● Entries shown
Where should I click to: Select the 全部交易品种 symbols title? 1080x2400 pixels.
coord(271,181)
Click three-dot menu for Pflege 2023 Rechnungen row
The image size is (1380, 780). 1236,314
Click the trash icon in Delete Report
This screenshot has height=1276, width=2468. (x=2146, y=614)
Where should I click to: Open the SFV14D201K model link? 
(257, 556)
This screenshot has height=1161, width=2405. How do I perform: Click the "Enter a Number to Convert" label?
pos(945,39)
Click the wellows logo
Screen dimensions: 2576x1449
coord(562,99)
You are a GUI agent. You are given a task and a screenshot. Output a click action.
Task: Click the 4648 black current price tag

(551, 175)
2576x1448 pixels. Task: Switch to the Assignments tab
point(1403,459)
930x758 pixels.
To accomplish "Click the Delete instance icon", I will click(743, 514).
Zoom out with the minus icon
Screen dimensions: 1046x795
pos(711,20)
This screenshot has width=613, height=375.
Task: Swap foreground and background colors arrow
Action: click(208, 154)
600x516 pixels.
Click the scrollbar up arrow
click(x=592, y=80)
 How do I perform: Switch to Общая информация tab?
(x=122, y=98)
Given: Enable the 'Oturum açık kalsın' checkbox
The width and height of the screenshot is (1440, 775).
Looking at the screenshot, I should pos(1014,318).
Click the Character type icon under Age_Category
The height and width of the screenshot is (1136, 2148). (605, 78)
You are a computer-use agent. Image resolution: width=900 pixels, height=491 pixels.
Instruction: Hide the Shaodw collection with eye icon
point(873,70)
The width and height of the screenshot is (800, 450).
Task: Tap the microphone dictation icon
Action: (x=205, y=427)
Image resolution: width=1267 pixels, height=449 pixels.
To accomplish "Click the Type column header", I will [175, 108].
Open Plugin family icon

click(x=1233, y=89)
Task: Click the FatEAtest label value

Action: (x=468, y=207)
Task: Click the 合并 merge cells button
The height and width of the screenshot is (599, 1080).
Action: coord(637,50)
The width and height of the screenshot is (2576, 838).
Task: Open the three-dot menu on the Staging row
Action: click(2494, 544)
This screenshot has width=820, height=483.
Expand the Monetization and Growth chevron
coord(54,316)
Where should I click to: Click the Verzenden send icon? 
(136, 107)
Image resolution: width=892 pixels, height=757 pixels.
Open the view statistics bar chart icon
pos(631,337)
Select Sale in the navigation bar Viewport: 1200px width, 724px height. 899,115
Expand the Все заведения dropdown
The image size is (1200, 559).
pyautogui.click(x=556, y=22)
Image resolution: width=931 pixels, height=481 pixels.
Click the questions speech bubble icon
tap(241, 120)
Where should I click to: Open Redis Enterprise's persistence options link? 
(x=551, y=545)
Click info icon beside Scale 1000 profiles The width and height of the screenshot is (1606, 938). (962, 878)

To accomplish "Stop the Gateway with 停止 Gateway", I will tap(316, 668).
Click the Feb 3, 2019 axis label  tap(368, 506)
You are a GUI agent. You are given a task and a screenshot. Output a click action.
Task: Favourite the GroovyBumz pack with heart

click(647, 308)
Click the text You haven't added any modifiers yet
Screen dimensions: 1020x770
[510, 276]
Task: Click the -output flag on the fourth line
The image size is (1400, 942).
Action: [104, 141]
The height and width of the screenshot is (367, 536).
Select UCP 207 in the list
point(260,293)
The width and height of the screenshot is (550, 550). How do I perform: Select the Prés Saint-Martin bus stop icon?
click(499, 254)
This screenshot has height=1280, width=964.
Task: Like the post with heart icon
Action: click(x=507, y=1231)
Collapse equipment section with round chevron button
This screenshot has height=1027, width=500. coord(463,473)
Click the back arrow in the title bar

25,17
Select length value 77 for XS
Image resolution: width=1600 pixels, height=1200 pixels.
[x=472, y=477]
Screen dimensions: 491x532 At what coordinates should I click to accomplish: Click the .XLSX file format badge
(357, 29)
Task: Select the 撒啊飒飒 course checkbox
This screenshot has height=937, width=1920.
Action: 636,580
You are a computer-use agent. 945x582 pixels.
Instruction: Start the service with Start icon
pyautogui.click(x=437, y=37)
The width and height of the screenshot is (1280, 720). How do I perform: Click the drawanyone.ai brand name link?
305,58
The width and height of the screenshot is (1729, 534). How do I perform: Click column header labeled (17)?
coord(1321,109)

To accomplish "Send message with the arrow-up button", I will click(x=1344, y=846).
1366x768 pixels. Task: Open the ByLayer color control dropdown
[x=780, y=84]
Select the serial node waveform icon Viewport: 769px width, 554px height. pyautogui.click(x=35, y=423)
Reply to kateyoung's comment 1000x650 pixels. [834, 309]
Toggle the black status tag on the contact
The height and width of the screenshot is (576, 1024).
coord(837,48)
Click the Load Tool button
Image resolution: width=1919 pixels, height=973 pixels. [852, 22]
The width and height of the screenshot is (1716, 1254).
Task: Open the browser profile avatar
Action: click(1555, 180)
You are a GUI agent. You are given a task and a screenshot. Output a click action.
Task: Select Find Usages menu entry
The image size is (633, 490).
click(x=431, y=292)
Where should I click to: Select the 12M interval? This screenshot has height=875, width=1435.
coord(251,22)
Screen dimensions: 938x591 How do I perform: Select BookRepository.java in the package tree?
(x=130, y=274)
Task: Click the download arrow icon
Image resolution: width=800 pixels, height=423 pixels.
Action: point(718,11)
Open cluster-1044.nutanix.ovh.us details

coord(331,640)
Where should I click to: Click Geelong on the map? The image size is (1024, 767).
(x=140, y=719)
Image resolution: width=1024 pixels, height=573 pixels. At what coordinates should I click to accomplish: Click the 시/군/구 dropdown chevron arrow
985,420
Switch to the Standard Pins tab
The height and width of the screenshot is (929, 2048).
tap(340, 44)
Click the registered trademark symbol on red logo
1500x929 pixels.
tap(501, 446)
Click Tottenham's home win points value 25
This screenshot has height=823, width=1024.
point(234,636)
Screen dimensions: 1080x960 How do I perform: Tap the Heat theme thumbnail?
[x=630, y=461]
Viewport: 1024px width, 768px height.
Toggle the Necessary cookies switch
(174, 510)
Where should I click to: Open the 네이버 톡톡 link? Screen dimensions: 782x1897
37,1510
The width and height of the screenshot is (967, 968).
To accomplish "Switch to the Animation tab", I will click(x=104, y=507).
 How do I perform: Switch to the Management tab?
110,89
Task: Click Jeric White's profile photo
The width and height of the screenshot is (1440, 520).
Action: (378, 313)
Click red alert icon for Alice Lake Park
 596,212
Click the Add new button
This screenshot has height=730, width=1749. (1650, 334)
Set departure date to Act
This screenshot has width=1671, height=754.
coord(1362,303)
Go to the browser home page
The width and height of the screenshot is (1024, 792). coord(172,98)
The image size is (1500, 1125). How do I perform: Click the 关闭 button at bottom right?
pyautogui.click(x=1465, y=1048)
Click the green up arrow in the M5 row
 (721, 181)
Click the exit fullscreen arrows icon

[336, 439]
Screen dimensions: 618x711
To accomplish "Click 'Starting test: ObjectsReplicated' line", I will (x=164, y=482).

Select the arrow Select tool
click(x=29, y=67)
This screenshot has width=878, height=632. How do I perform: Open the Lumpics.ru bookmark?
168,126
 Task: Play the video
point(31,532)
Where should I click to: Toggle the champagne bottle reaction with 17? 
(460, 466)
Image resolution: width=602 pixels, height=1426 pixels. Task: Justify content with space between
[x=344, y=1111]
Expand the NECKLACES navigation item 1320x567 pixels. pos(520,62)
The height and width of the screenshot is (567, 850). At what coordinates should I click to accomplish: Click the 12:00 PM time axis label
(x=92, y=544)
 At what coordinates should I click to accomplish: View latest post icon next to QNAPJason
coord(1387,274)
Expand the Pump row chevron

● Work request
Repeat each record exactly, leaving nothing out.

● Response to this task
Where should I click to: Select the 全部交易品种 symbols title? 1080x2400 pixels.
coord(271,181)
Click three-dot menu for Pflege 2023 Rechnungen row
The image size is (1380, 780). 1236,314
Click the trash icon in Delete Report
This screenshot has height=1276, width=2468. (x=2146, y=614)
Where should I click to: Open the SFV14D201K model link? 
(257, 556)
This screenshot has height=1161, width=2405. How do I perform: Click the "Enter a Number to Convert" label?
pos(945,39)
Click the wellows logo
Screen dimensions: 2576x1449
coord(562,99)
You are a GUI agent. You are given a task and a screenshot. Output a click action.
Task: Click the 4648 black current price tag

(551, 175)
2576x1448 pixels. Task: Switch to the Assignments tab
point(1403,459)
930x758 pixels.
To accomplish "Click the Delete instance icon", I will click(743, 514).
Zoom out with the minus icon
Screen dimensions: 1046x795
pos(711,20)
This screenshot has width=613, height=375.
Task: Swap foreground and background colors arrow
Action: click(208, 154)
600x516 pixels.
Click the scrollbar up arrow
click(x=592, y=80)
 How do I perform: Switch to Общая информация tab?
(x=122, y=98)
Given: Enable the 'Oturum açık kalsın' checkbox
The width and height of the screenshot is (1440, 775).
Looking at the screenshot, I should pos(1014,318).
Click the Character type icon under Age_Category
The height and width of the screenshot is (1136, 2148). (605, 78)
You are a computer-use agent. Image resolution: width=900 pixels, height=491 pixels.
Instruction: Hide the Shaodw collection with eye icon
point(873,70)
The width and height of the screenshot is (800, 450).
Task: Tap the microphone dictation icon
Action: (x=205, y=427)
Image resolution: width=1267 pixels, height=449 pixels.
To accomplish "Click the Type column header", I will [175, 108].
Open Plugin family icon

click(x=1233, y=89)
Task: Click the FatEAtest label value

Action: (x=468, y=207)
Task: Click the 合并 merge cells button
The height and width of the screenshot is (599, 1080).
Action: coord(637,50)
The width and height of the screenshot is (2576, 838).
Task: Open the three-dot menu on the Staging row
Action: click(2494, 544)
This screenshot has width=820, height=483.
Expand the Monetization and Growth chevron
coord(54,316)
Where should I click to: Click the Verzenden send icon? 
(136, 107)
Image resolution: width=892 pixels, height=757 pixels.
Open the view statistics bar chart icon
pos(631,337)
Select Sale in the navigation bar Viewport: 1200px width, 724px height. 899,115
Expand the Все заведения dropdown
The image size is (1200, 559).
pyautogui.click(x=556, y=22)
Image resolution: width=931 pixels, height=481 pixels.
Click the questions speech bubble icon
tap(241, 120)
Where should I click to: Open Redis Enterprise's persistence options link? 
(x=551, y=545)
Click info icon beside Scale 1000 profiles The width and height of the screenshot is (1606, 938). (962, 878)

To accomplish "Stop the Gateway with 停止 Gateway", I will tap(316, 668).
Click the Feb 3, 2019 axis label  tap(368, 506)
You are a GUI agent. You are given a task and a screenshot. Output a click action.
Task: Favourite the GroovyBumz pack with heart

click(647, 308)
Click the text You haven't added any modifiers yet
Screen dimensions: 1020x770
[510, 276]
Task: Click the -output flag on the fourth line
The image size is (1400, 942).
Action: [104, 141]
The height and width of the screenshot is (367, 536).
Select UCP 207 in the list
point(260,293)
The width and height of the screenshot is (550, 550). How do I perform: Select the Prés Saint-Martin bus stop icon?
click(499, 254)
This screenshot has height=1280, width=964.
Task: Like the post with heart icon
Action: click(x=507, y=1231)
Collapse equipment section with round chevron button
This screenshot has height=1027, width=500. coord(463,473)
Click the back arrow in the title bar

25,17
Select length value 77 for XS
Image resolution: width=1600 pixels, height=1200 pixels.
[x=472, y=477]
Screen dimensions: 491x532 At what coordinates should I click to accomplish: Click the .XLSX file format badge
(357, 29)
Task: Select the 撒啊飒飒 course checkbox
This screenshot has height=937, width=1920.
Action: 636,580
You are a computer-use agent. 945x582 pixels.
Instruction: Start the service with Start icon
pyautogui.click(x=437, y=37)
The width and height of the screenshot is (1280, 720). How do I perform: Click the drawanyone.ai brand name link?
305,58
The width and height of the screenshot is (1729, 534). How do I perform: Click column header labeled (17)?
coord(1321,109)

To accomplish "Send message with the arrow-up button", I will click(x=1344, y=846).
1366x768 pixels. Task: Open the ByLayer color control dropdown
[x=780, y=84]
Select the serial node waveform icon Viewport: 769px width, 554px height. pyautogui.click(x=35, y=423)
Reply to kateyoung's comment 1000x650 pixels. [834, 309]
Toggle the black status tag on the contact
The height and width of the screenshot is (576, 1024).
coord(837,48)
Click the Load Tool button
Image resolution: width=1919 pixels, height=973 pixels. [852, 22]
The width and height of the screenshot is (1716, 1254).
Task: Open the browser profile avatar
Action: click(1555, 180)
You are a GUI agent. You are given a task and a screenshot. Output a click action.
Task: Select Find Usages menu entry
The image size is (633, 490).
click(x=431, y=292)
Where should I click to: Select the 12M interval? This screenshot has height=875, width=1435.
coord(251,22)
Screen dimensions: 938x591 How do I perform: Select BookRepository.java in the package tree?
(x=130, y=274)
Task: Click the download arrow icon
Image resolution: width=800 pixels, height=423 pixels.
Action: point(718,11)
Open cluster-1044.nutanix.ovh.us details

coord(331,640)
Where should I click to: Click Geelong on the map? The image size is (1024, 767).
(x=140, y=719)
Image resolution: width=1024 pixels, height=573 pixels. At what coordinates should I click to accomplish: Click the 시/군/구 dropdown chevron arrow
985,420
Switch to the Standard Pins tab
The height and width of the screenshot is (929, 2048).
tap(340, 44)
Click the registered trademark symbol on red logo
1500x929 pixels.
tap(501, 446)
Click Tottenham's home win points value 25
This screenshot has height=823, width=1024.
point(234,636)
Screen dimensions: 1080x960 How do I perform: Tap the Heat theme thumbnail?
[x=630, y=461]
Viewport: 1024px width, 768px height.
Toggle the Necessary cookies switch
(174, 510)
Where should I click to: Open the 네이버 톡톡 link? Screen dimensions: 782x1897
37,1510
The width and height of the screenshot is (967, 968).
To accomplish "Switch to the Animation tab", I will click(x=104, y=507).
 How do I perform: Switch to the Management tab?
110,89
Task: Click Jeric White's profile photo
The width and height of the screenshot is (1440, 520).
Action: (378, 313)
Click red alert icon for Alice Lake Park
 596,212
Click the Add new button
This screenshot has height=730, width=1749. (1650, 334)
Set departure date to Act
This screenshot has width=1671, height=754.
coord(1362,303)
Go to the browser home page
The width and height of the screenshot is (1024, 792). coord(172,98)
The image size is (1500, 1125). How do I perform: Click the 关闭 button at bottom right?
pyautogui.click(x=1465, y=1048)
Click the green up arrow in the M5 row
 (721, 181)
Click the exit fullscreen arrows icon

[336, 439]
Screen dimensions: 618x711
To accomplish "Click 'Starting test: ObjectsReplicated' line", I will (x=164, y=482).

Select the arrow Select tool
click(x=29, y=67)
This screenshot has width=878, height=632. How do I perform: Open the Lumpics.ru bookmark?
168,126
 Task: Play the video
point(31,532)
Where should I click to: Toggle the champagne bottle reaction with 17? 
(460, 466)
Image resolution: width=602 pixels, height=1426 pixels. Task: Justify content with space between
[x=344, y=1111]
Expand the NECKLACES navigation item 1320x567 pixels. pos(520,62)
The height and width of the screenshot is (567, 850). At what coordinates should I click to accomplish: Click the 12:00 PM time axis label
(x=92, y=544)
 At what coordinates should I click to accomplish: View latest post icon next to QNAPJason
coord(1387,274)
Expand the Pump row chevron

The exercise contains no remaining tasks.